_EXERCISE_. In the entries that follow, find the line containing "Given: Select the 默认服务器的备用门户 option"; from there, copy every line exactly through the line containing "Click the green print".

Items from a dataset:
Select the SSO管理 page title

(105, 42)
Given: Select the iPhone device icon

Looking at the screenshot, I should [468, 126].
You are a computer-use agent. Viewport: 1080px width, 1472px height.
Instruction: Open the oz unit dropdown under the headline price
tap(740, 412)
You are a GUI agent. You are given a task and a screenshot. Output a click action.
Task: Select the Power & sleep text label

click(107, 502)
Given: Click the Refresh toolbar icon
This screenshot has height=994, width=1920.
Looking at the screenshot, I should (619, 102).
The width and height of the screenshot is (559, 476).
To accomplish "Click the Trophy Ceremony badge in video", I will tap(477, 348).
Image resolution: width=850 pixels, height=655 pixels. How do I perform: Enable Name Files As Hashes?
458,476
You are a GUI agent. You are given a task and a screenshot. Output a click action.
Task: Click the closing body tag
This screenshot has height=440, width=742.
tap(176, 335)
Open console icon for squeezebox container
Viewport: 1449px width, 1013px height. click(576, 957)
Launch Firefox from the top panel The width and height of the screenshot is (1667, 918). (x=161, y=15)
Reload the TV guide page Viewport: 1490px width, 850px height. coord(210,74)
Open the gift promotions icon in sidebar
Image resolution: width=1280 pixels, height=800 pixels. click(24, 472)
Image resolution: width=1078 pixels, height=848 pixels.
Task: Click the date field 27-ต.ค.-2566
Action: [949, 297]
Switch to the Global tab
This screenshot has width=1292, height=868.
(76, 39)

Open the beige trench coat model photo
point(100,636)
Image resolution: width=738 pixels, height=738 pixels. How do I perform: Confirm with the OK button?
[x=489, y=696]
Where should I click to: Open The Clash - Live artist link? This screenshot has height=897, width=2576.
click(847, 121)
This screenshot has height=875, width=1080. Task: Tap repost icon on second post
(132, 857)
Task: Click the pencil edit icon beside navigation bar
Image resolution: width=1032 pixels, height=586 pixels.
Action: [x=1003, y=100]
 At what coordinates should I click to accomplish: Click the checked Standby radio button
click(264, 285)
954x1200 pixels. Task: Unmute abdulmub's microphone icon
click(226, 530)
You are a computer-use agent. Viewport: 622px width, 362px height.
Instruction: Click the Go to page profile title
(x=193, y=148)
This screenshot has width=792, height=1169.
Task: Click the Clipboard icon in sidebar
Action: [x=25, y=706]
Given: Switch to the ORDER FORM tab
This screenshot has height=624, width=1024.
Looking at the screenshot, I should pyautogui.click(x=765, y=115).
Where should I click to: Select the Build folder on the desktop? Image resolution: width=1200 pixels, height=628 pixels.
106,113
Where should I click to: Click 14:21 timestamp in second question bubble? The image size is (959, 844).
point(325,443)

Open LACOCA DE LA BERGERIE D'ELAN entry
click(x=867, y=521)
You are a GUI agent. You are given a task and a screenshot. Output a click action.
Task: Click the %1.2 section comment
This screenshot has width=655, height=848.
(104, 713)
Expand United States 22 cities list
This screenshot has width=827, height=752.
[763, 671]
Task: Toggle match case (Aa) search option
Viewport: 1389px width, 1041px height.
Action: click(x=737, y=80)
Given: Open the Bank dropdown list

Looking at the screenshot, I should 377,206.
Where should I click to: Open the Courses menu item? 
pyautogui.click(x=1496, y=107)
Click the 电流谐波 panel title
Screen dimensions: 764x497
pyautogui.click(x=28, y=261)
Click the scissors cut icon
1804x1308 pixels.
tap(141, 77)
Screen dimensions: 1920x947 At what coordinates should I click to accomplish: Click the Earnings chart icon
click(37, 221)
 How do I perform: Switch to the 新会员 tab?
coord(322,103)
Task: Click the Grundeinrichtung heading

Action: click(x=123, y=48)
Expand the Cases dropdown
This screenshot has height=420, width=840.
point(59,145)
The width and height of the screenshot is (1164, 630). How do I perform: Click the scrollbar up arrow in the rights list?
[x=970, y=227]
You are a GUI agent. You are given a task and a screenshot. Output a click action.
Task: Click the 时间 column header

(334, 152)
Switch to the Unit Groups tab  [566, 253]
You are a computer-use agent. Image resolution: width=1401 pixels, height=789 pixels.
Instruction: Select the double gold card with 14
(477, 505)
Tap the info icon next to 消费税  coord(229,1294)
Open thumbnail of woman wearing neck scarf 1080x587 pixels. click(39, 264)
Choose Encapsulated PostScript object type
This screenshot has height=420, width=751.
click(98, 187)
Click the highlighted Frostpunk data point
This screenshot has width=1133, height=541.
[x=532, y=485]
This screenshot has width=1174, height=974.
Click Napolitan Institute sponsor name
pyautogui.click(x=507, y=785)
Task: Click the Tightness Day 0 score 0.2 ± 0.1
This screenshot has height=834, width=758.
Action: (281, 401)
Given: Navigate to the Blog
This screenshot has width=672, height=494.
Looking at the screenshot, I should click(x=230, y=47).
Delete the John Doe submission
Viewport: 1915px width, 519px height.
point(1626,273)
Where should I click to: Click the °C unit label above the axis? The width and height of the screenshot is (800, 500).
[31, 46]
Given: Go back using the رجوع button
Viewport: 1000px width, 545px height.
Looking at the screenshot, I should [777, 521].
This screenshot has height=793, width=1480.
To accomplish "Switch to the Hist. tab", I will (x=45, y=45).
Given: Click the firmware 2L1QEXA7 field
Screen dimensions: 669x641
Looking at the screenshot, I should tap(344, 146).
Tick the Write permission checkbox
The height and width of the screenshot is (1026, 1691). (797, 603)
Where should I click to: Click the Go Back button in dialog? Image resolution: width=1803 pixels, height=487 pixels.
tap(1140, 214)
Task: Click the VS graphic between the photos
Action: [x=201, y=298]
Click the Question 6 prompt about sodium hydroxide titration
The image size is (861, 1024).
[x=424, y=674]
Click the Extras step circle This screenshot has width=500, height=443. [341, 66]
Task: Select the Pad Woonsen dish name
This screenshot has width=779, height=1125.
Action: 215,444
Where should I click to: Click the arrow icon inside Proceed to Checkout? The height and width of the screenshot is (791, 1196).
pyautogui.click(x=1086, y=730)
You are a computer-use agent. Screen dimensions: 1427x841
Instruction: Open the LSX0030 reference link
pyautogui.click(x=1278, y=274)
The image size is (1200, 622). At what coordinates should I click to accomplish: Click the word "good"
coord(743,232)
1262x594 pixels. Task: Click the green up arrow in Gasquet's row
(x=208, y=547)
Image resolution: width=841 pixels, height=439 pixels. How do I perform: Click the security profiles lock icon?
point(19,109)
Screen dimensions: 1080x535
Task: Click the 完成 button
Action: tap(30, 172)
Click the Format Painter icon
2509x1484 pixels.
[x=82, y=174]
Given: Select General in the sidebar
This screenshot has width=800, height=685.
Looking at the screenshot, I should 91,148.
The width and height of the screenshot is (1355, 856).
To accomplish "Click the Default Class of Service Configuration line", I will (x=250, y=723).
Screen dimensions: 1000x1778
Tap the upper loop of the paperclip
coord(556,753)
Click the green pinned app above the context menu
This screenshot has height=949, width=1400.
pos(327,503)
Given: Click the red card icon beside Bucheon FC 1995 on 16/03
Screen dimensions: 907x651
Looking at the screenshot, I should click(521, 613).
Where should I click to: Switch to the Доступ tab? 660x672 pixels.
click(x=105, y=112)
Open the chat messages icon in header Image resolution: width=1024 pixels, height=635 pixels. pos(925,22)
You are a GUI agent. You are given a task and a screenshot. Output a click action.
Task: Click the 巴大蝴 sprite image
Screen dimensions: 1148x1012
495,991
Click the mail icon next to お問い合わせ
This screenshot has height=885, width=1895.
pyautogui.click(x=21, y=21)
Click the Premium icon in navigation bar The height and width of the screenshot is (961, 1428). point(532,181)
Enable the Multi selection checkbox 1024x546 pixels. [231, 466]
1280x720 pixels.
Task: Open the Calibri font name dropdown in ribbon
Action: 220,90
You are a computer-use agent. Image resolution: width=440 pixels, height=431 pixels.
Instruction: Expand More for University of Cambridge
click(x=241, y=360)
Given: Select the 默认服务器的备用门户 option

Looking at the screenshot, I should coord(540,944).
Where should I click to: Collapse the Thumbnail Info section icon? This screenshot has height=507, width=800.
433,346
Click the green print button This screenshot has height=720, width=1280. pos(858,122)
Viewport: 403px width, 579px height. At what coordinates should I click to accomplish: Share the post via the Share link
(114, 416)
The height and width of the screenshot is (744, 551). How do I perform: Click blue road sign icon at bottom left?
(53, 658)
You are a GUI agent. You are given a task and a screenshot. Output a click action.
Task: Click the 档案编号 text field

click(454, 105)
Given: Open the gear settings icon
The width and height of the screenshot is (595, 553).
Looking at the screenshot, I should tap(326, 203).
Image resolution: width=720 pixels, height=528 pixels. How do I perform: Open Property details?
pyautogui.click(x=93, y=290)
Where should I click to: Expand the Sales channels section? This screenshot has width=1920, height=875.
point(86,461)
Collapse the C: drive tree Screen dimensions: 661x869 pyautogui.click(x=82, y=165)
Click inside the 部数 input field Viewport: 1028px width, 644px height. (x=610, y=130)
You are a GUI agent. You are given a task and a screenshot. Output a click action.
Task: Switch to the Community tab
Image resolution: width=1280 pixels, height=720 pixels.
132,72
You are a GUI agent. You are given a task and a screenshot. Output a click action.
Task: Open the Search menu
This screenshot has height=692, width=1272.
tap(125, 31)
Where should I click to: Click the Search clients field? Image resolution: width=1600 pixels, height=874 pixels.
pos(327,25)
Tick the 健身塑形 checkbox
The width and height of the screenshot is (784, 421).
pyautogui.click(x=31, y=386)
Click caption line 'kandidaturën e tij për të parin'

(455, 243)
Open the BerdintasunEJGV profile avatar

_ANSWER FOR THE TASK_.
Given: Select the 默认服务器的备用门户 option

Looking at the screenshot, I should coord(540,944).
Where should I click to: Collapse the Thumbnail Info section icon? This screenshot has height=507, width=800.
433,346
Click the green print button This screenshot has height=720, width=1280. pos(858,122)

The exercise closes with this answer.